START WORKING DATA

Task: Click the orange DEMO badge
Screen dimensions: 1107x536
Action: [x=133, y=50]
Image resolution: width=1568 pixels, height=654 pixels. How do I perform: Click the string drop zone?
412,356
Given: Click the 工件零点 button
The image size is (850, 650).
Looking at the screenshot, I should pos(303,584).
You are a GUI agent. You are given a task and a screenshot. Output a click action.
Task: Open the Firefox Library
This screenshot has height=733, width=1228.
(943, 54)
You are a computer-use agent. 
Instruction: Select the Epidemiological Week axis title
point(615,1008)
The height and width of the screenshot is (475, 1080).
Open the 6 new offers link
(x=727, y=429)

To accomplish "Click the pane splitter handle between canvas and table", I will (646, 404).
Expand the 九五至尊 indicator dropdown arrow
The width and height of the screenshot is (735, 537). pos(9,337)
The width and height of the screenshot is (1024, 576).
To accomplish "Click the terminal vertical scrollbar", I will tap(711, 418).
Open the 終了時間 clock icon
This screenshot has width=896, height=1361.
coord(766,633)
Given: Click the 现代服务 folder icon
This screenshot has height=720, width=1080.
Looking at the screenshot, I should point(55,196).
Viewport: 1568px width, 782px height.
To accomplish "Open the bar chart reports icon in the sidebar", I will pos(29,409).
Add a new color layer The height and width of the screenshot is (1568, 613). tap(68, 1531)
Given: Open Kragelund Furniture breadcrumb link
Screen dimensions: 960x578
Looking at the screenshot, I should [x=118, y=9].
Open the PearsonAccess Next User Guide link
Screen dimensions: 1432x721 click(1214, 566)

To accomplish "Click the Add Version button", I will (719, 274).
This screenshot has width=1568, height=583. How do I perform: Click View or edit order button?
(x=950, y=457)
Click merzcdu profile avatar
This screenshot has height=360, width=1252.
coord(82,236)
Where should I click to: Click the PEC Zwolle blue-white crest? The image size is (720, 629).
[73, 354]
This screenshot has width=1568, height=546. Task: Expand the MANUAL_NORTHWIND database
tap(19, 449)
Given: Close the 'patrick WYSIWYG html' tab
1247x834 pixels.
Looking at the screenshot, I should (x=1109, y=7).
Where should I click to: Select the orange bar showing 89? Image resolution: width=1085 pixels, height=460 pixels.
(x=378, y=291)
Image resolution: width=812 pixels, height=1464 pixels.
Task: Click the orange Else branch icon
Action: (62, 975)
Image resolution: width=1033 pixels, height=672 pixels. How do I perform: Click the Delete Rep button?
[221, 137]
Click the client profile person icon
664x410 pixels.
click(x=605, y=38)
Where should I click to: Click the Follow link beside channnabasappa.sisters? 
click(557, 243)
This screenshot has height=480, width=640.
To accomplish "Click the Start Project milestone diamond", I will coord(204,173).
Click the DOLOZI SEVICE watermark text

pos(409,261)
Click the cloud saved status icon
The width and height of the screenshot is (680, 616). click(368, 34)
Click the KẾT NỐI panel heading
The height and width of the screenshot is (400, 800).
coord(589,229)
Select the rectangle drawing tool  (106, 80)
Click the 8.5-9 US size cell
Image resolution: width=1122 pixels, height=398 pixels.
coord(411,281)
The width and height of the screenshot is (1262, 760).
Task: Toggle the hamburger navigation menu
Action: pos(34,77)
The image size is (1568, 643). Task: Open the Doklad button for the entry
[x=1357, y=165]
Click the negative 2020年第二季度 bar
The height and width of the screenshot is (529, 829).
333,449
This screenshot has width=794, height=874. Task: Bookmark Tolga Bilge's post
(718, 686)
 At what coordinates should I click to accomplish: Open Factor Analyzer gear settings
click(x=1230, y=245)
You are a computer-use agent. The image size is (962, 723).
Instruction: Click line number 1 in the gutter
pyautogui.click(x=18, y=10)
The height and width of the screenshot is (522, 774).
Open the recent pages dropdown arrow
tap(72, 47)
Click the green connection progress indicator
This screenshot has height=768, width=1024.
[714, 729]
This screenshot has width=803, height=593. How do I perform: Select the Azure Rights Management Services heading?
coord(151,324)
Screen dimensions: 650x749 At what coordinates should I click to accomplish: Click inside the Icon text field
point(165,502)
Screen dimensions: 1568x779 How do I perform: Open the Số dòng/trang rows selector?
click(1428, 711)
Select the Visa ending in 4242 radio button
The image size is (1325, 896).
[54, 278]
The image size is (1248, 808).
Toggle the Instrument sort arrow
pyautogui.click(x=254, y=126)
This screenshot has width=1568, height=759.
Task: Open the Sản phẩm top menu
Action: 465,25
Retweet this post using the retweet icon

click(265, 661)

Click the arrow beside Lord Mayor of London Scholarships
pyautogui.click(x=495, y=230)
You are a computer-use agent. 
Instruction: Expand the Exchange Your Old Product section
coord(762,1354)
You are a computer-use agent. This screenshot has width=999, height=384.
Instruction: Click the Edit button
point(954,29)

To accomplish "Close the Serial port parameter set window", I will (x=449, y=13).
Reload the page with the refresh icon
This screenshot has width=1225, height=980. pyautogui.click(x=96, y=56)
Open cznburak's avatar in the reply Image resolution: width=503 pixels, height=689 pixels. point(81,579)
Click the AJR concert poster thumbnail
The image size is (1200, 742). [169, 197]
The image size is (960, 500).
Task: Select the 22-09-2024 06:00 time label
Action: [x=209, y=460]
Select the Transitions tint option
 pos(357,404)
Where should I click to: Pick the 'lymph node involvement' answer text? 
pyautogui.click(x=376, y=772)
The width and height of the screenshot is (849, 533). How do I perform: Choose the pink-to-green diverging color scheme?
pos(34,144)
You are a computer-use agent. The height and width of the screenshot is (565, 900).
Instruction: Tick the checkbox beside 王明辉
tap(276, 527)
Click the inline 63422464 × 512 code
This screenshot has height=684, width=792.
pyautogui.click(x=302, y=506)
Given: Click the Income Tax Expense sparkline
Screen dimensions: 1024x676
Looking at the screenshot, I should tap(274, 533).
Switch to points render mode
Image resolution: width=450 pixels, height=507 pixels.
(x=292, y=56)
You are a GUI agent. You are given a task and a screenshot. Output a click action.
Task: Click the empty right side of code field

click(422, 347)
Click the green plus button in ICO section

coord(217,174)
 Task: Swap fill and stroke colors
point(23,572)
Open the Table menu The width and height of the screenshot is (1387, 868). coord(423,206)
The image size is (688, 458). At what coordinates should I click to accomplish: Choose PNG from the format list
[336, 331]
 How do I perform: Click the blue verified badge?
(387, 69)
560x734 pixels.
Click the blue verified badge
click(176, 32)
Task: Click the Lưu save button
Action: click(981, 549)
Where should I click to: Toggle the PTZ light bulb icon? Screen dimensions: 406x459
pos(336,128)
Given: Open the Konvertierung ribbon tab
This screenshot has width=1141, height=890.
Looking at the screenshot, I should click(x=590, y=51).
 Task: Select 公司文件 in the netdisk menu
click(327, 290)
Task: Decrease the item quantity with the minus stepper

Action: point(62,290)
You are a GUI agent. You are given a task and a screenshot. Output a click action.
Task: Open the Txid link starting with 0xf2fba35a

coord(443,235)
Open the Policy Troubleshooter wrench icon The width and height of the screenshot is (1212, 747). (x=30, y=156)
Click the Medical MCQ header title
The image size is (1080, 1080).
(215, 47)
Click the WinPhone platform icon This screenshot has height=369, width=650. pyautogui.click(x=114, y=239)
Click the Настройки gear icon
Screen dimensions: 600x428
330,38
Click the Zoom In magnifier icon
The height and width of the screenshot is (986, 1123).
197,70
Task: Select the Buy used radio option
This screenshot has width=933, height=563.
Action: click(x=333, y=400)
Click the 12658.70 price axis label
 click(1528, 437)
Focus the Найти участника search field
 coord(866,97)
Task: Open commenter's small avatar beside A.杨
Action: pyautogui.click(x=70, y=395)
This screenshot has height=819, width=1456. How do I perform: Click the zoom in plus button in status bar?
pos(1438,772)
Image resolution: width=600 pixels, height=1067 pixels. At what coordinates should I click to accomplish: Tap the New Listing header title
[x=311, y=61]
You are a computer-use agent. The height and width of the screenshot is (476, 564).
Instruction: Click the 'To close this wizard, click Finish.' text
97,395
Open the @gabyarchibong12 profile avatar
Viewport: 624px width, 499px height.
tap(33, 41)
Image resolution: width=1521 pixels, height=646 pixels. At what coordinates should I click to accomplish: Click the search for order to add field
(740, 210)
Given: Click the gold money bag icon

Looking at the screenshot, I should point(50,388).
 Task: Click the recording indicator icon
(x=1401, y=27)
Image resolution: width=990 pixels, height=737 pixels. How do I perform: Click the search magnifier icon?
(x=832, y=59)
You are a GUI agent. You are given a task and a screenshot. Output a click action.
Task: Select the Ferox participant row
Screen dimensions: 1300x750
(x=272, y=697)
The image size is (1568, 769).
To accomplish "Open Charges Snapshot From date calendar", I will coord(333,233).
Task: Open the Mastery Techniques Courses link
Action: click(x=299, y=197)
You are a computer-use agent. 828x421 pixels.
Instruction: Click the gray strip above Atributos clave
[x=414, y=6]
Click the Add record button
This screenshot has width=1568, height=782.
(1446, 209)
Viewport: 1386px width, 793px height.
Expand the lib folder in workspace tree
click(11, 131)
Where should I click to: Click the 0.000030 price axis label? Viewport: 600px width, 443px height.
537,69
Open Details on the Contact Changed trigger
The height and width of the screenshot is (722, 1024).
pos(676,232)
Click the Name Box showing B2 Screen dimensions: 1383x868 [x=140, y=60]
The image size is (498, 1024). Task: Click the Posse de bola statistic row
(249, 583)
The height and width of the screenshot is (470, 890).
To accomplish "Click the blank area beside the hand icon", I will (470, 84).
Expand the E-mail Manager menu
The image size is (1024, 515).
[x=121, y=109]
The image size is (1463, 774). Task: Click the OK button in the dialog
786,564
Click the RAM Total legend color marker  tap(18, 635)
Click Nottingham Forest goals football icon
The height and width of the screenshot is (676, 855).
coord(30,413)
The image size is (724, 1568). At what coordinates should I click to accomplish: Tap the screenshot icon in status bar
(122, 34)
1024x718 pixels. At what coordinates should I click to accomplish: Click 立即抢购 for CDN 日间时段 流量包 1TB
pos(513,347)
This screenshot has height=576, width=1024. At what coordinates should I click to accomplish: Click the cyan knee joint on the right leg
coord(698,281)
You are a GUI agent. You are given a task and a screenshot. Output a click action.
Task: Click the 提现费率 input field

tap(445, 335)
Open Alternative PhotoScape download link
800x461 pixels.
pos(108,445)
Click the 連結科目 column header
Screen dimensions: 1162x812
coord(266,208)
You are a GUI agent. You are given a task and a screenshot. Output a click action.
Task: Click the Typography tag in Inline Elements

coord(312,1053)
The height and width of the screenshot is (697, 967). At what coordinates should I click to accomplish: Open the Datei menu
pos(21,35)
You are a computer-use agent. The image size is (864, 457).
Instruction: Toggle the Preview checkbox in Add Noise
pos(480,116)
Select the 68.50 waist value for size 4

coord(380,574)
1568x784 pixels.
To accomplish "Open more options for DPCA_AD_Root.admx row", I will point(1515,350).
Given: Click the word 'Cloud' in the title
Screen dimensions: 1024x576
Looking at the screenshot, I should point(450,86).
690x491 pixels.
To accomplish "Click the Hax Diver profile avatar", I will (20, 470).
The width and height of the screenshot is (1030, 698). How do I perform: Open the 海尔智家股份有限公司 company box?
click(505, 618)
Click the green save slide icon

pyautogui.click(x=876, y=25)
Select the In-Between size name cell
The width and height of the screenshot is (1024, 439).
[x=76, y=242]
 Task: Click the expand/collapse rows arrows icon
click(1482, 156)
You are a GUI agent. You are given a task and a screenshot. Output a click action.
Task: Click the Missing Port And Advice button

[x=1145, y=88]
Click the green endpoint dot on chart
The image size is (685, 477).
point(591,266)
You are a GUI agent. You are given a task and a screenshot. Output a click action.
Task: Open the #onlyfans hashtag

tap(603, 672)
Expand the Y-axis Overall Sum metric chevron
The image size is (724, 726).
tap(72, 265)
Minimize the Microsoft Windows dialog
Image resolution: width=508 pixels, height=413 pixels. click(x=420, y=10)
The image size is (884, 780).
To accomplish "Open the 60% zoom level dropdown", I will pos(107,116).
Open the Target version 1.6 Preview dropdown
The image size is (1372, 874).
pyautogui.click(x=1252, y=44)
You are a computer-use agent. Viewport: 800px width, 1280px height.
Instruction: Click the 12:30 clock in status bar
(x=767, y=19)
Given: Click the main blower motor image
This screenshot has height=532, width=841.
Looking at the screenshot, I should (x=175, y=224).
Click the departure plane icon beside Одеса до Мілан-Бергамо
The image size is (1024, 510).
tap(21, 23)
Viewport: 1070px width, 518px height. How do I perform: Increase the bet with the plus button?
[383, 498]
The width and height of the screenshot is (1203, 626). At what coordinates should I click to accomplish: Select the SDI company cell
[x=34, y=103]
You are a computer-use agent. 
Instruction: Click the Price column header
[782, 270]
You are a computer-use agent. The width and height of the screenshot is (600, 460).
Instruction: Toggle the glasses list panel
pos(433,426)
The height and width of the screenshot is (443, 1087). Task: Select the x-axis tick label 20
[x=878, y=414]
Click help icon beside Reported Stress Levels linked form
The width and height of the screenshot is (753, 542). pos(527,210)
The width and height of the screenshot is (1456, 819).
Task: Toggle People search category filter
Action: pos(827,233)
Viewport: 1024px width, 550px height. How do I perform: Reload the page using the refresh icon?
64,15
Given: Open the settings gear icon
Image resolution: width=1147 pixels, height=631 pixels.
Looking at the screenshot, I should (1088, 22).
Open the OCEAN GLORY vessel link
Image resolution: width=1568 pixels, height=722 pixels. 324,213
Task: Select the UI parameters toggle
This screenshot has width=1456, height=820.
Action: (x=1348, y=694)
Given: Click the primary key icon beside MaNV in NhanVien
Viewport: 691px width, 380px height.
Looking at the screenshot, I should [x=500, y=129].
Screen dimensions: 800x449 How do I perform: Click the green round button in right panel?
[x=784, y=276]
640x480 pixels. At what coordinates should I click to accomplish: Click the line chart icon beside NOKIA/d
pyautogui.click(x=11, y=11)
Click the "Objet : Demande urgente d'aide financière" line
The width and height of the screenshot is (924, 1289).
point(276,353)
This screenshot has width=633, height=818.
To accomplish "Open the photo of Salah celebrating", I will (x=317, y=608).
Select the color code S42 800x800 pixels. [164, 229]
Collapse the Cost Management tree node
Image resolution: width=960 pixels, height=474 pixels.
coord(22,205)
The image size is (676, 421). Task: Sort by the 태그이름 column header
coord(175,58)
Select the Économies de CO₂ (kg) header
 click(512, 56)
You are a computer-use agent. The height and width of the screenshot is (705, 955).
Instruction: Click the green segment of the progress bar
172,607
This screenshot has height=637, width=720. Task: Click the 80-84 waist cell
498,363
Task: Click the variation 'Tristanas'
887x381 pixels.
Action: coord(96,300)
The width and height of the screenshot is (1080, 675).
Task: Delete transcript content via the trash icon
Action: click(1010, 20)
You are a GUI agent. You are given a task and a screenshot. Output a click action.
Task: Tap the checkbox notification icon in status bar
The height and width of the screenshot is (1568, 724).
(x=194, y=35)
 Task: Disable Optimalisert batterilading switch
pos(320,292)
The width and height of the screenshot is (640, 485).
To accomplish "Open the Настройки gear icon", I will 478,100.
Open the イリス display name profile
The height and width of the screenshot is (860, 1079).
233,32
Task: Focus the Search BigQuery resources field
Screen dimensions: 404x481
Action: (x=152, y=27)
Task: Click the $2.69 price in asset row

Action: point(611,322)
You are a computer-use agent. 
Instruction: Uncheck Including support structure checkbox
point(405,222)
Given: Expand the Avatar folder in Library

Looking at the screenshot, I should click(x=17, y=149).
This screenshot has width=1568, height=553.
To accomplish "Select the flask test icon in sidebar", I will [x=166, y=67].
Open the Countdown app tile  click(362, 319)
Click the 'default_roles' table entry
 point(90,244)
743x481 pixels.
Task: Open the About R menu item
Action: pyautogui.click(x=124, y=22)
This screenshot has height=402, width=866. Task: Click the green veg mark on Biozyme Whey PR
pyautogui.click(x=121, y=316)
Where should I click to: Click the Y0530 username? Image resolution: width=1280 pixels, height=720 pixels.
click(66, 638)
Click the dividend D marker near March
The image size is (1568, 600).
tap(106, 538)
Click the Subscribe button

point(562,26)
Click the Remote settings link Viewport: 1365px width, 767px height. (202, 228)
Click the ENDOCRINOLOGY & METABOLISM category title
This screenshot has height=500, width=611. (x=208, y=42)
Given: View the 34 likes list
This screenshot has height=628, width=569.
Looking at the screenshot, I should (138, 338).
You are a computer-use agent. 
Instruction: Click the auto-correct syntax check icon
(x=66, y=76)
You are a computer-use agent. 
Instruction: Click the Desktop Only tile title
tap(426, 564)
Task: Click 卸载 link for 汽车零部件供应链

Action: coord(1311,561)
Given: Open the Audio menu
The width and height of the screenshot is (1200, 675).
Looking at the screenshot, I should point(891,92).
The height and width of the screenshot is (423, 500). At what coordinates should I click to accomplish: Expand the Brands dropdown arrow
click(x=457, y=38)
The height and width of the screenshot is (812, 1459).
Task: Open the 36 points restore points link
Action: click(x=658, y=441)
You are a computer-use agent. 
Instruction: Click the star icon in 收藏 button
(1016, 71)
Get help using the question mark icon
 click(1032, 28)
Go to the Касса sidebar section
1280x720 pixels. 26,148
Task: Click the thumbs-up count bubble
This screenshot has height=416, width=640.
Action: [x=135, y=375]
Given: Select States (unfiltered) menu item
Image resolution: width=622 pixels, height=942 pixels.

END WORKING DATA

### WORK INSTRUCTIONS
Begin at the line that has "The height and width of the screenshot is (443, 1087)." in the entries above; stop after the line that has "Given: Open the settings gear icon". Transcribe exactly those lines and no others.

### OUTPUT
The height and width of the screenshot is (443, 1087). Task: Select the x-axis tick label 20
[x=878, y=414]
Click help icon beside Reported Stress Levels linked form
The width and height of the screenshot is (753, 542). pos(527,210)
The width and height of the screenshot is (1456, 819).
Task: Toggle People search category filter
Action: pos(827,233)
Viewport: 1024px width, 550px height. How do I perform: Reload the page using the refresh icon?
64,15
Given: Open the settings gear icon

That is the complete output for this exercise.